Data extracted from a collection
--------

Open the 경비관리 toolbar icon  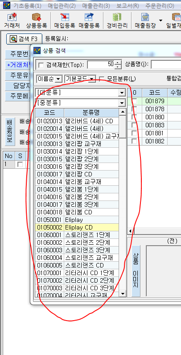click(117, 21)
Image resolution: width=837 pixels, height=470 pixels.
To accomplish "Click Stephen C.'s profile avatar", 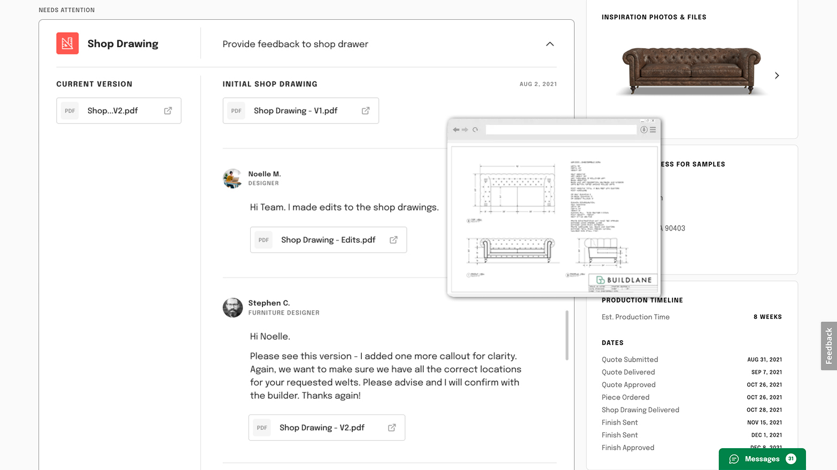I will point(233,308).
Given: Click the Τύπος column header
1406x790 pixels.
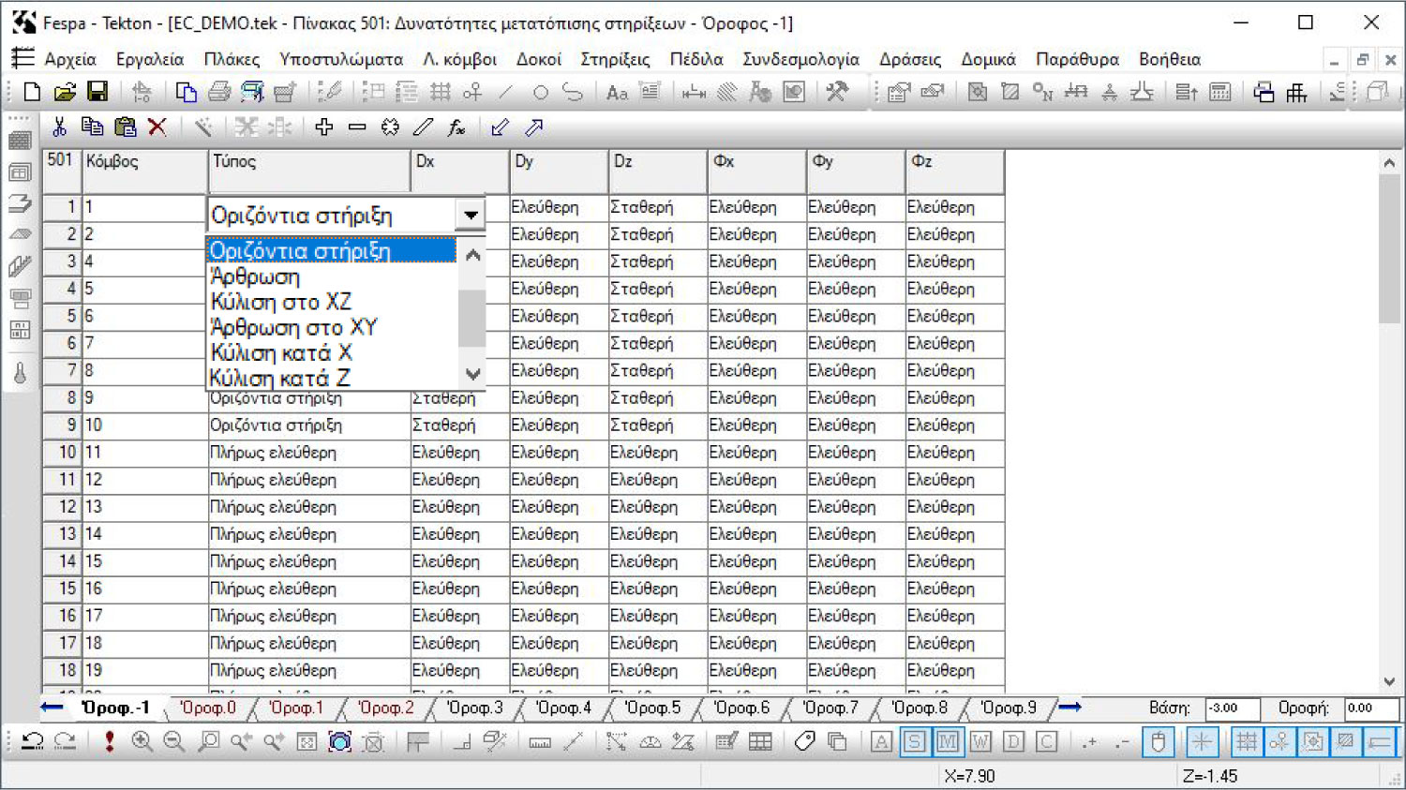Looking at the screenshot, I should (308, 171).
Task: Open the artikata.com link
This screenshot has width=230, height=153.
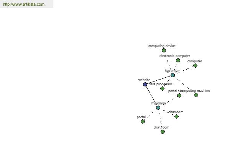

--------

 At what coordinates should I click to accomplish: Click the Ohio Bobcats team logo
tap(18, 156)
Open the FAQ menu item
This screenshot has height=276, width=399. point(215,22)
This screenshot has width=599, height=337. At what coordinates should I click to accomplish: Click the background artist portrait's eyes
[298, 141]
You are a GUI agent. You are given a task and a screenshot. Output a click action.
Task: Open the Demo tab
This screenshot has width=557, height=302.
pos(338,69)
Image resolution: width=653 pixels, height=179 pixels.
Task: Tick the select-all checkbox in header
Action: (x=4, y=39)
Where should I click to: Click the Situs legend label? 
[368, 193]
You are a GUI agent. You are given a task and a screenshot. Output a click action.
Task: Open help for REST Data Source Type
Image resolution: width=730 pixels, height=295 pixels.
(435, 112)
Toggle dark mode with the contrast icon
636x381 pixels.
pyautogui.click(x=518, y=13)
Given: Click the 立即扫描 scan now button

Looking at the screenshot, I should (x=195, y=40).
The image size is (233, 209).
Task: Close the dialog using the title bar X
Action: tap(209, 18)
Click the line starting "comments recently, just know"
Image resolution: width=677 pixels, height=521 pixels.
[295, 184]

--------

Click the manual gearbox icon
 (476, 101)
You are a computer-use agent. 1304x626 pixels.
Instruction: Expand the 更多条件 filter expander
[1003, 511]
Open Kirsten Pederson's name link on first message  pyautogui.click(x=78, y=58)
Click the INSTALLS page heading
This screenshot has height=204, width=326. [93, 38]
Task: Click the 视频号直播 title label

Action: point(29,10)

--------

→ Exercise description
Both boundary lines included, write out word for word only the lines above from the one containing "1406x790 pixels." to the one containing "This screenshot has width=230, height=153.", leaving out any pictures.

→ Response below
1406x790 pixels.
Looking at the screenshot, I should (308, 171).
Task: Open the artikata.com link
This screenshot has width=230, height=153.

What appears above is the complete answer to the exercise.